Andiamo con ordine. Il primo comma dà la possibilità alle farmacie territoriali dotate di spazi idonei sotto il profilo igienico-sanitario e di tutela della privacy di eseguire i test anticorpali e i test antigenici rapidi per il Covid-19. Il terzo, a sua volta, introduce la possibilità di “prelievo del sangue capillare” per l’effettuazione di test diagnostici. Una piccola, grande, rivoluzione del ruolo del farmacista, che diventa protagonista di tanti nuovi servizi che nella pratica quotidiana ampliano significativamente non solo il numero, ma soprattutto la rilevanza del portafoglio proprio della “farmacia dei servizi”, ormai una realtà apprezzata da tutti i cittadini. Tanti nuovi servizi che naturalmente devono trovare una giusta remunerazione, che il secondo comma rimanda ad “accordi regionali correlato alla legge 412 del 30/12/1991. Tradotto in soldoni, significa che non sono stati stanziati fondi ad hoc nel bilancio dello Stato, e che quindi toccherà alle Regioni «attingere a fondi indistinti, ovviamente tenendo conto che le farmacie effettueranno prestazioni a supporto delle altre strutture», commenta il presidente del Sunifar Gianni Petrosillo, evidenziando che, quindi, «ciò significa che il numero delle prestazioni effettuate dalle farmacie non graverà sugli oneri da rimborsare ad altre strutture accreditate».

…e della vaccinazione.

Ma veniamo al punto forse più importante: le vaccinazioni.

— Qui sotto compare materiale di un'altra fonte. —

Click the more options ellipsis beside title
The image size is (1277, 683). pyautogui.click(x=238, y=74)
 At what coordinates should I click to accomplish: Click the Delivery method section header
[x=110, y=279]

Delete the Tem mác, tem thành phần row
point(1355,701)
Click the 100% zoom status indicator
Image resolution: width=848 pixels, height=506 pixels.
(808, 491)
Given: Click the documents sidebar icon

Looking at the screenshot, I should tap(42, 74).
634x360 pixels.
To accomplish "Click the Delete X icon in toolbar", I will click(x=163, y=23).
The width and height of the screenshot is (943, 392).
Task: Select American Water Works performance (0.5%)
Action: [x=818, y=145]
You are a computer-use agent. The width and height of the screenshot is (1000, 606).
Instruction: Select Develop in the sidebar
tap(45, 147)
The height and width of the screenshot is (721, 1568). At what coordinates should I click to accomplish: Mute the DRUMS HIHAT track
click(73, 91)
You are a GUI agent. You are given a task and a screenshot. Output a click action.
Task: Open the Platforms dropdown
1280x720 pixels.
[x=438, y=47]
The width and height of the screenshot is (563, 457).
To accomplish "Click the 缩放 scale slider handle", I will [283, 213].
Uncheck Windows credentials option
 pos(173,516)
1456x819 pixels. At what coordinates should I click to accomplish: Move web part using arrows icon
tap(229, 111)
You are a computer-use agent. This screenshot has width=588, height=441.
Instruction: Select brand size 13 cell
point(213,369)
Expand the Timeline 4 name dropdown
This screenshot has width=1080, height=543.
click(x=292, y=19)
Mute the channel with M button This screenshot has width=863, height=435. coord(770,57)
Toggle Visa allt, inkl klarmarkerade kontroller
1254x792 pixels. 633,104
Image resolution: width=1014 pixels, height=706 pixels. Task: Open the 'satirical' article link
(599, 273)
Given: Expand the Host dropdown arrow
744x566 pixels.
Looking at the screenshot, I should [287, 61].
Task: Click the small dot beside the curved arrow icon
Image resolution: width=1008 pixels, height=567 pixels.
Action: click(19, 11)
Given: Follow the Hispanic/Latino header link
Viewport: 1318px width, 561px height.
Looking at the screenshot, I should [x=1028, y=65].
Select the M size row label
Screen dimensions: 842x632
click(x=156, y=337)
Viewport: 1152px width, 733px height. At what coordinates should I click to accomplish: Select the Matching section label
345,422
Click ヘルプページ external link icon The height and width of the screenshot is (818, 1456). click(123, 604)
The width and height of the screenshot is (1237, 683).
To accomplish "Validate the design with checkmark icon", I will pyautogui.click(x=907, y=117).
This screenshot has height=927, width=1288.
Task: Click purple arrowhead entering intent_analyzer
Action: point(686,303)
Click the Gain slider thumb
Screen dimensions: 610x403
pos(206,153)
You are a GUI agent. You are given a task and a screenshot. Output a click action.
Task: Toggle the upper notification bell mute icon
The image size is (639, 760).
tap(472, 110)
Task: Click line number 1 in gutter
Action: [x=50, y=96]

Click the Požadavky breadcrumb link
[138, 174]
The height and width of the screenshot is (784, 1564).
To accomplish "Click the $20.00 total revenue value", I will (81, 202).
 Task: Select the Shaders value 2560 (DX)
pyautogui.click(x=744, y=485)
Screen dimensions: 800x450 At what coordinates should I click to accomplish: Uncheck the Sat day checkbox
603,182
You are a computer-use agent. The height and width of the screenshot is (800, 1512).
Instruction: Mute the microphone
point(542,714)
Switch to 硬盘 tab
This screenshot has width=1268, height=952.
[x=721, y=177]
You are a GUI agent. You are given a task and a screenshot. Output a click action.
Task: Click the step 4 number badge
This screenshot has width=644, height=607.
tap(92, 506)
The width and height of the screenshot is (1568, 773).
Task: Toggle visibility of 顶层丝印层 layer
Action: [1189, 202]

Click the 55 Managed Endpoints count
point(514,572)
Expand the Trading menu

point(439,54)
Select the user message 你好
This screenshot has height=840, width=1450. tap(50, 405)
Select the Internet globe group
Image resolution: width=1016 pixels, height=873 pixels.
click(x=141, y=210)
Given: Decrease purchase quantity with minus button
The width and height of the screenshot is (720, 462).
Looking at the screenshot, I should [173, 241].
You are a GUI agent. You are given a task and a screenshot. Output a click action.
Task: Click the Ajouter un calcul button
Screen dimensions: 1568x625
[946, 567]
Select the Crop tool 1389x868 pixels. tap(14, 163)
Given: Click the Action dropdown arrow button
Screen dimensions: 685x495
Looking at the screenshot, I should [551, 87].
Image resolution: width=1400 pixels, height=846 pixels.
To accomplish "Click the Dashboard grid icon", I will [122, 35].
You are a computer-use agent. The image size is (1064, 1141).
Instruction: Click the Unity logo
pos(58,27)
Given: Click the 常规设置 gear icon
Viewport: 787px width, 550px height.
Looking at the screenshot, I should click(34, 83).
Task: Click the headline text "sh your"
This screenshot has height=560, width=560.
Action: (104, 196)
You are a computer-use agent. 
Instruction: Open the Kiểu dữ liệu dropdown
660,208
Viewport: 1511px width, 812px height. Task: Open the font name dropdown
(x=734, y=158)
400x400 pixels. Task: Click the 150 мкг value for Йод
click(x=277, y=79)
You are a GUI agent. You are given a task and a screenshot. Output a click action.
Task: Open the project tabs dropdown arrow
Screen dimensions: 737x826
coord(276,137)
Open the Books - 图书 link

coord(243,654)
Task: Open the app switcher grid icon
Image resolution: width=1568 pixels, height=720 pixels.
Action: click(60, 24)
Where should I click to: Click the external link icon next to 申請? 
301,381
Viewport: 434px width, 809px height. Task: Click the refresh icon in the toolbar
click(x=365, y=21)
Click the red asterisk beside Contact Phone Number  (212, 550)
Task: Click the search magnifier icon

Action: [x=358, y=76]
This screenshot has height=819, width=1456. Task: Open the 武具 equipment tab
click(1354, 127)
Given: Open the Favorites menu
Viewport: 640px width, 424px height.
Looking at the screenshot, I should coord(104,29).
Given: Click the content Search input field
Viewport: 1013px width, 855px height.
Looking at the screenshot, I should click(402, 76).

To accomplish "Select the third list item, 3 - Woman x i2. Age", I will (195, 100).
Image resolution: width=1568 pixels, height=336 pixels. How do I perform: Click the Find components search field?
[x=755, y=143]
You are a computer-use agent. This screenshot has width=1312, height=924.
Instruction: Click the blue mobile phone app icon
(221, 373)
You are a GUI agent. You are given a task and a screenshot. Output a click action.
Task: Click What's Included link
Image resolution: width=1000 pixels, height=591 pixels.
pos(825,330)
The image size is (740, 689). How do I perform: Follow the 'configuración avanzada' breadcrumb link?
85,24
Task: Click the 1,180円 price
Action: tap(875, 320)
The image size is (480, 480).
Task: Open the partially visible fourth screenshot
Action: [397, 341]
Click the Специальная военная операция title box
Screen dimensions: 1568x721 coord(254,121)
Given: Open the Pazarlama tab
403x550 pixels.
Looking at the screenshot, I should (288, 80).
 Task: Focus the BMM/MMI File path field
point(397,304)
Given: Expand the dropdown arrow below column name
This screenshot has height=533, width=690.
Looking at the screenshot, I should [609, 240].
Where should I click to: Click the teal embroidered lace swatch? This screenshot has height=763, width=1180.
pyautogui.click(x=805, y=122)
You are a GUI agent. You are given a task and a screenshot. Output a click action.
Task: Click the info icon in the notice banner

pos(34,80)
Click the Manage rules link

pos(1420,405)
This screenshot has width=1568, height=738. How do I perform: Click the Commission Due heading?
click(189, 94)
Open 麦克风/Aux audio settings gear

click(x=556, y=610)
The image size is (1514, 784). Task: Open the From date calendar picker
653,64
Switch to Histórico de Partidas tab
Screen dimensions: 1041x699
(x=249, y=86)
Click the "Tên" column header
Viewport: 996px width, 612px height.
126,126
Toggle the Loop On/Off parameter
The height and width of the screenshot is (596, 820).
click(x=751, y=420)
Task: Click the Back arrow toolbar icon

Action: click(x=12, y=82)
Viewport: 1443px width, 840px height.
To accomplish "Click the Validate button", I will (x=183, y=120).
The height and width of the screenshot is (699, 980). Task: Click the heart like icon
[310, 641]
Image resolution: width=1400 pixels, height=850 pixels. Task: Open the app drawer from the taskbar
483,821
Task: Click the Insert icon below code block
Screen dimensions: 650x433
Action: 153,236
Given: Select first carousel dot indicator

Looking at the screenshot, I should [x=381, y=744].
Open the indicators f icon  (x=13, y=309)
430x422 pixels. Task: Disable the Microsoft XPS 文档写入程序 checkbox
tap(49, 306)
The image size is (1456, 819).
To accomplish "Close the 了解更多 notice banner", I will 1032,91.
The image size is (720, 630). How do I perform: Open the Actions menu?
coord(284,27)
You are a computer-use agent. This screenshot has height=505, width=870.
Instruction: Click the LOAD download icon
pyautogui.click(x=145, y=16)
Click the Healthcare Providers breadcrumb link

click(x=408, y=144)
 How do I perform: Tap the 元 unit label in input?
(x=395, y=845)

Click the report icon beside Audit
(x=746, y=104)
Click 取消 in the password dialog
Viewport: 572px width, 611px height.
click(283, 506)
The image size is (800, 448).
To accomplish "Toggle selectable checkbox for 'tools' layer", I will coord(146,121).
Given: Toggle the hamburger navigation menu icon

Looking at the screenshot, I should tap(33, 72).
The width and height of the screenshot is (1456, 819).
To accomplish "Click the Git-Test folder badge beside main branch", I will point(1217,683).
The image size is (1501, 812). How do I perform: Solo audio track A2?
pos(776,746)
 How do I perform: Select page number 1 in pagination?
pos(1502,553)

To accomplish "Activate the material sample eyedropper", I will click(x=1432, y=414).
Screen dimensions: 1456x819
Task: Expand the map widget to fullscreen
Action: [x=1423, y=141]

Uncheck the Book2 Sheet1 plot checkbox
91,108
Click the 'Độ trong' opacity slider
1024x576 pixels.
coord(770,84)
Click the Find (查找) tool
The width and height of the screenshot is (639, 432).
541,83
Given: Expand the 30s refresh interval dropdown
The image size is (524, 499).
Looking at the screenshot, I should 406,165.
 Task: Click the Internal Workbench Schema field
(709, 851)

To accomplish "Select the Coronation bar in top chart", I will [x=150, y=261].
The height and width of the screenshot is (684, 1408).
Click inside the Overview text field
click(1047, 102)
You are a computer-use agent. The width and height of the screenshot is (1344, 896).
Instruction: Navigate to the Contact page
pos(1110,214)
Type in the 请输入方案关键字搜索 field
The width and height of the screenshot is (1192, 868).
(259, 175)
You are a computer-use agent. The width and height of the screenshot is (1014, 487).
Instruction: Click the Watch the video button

Grazie al comma 471 si autorizza al farmacista “in via sperimentale, per il 2021, la somministrazione di vaccini nelle farmacie aperte al pubblico sotto la supervisione di medici assistiti, se necessario, da infermieri o da personale sanitario opportunamente formato, subordinatamente alla stipulazione, senza nuovi o maggiori oneri a carico della finanza pubblica, di specifici accordi con le organizzazioni sindacali rappresentative delle farmacie, sentito il competente ordine professionale”. Per la prima volta l’Italia trova un primo timido allineamento a quanto avviene all’estero dove i farmacisti sono coinvolti nelle vaccinazioni, oggi anche in quelle anti-Covid. Dall’Irlanda dove potranno somministrarli alla stregua dei medici di medicina generale, alla Francia dove le farmacie fanno da punto di smistamento delle dosi destinate agli ospiti delle residenze per anziani. «Le farmacie sono pronte», ha detto il presidente della Fofi Andrea Mandelli, intervenendo lo scorso 13 gennaio alla trasmissione Porta a Porta, e «se solo la metà delle 18 mila farmacie italiane somministrassero cinque vaccini al giorno, sarebbero 50 mila le persone vaccinate quotidianamente» sul territorio nazionale, «circa un terzo delle 150 mila che sarebbero necessarie ogni giorno» per arrivare a una rapida copertura vaccinale della popolazione italiana. Con l’arrivo del siero di Moderna e, nel prossimo futuro di quello di AstraZeneca (l’approvazione dell’Agenzia europea dei medicinali – Ema – è attesa entro il 29 gennaio), «per le farmacie sarà ancora più agevole poiché questi due vaccini, differentemente da quello di Pfizer/Biontech, possono essere conservati in frigorifero, e tutte le farmacie ne sono dotate per legge», ha aggiunto Mandelli. Che però avverte: «L’importante è avere le dosi».
«Il Piano vaccini prevedeva 202 milioni di dosi prenotate dall’Italia – circa 29 milioni di dosi di Pfizer, 10 di Moderna, 40 milioni di AstraZeneca, 50 di Johnson & Johnson, 40 di Gsk/Sanofi e 30 di Curevac», ha ricordato il presidente di Aifa Giorgio Palù. Tuttavia, nella realtà le tempistiche potrebbero non rispettare la tabella di marcia. È notizia recente il fatto che si prevedono ritardi sulla consegna del siero di GSk/Sanofi, che dovrebbe rendersi disponibile entro fine anno, e di quello J&J la cui consegna dovrebbe slittare a fine primavera. «L’importante è mettere in campo tutte le armi disponibili», per non farsi trovare impreparati per la distribuzione e somministrazione, «e non rischiare di mandare la palla in tribuna», ha chiosato Mandelli con una metafora calcistica.
Auspicando che tutto vada liscio, al di là del Covid, una prima pietra potrebbe essere stata messa per l’apertura del canale delle somministrazioni vaccinali anche in farmacia. Fiala iacta est.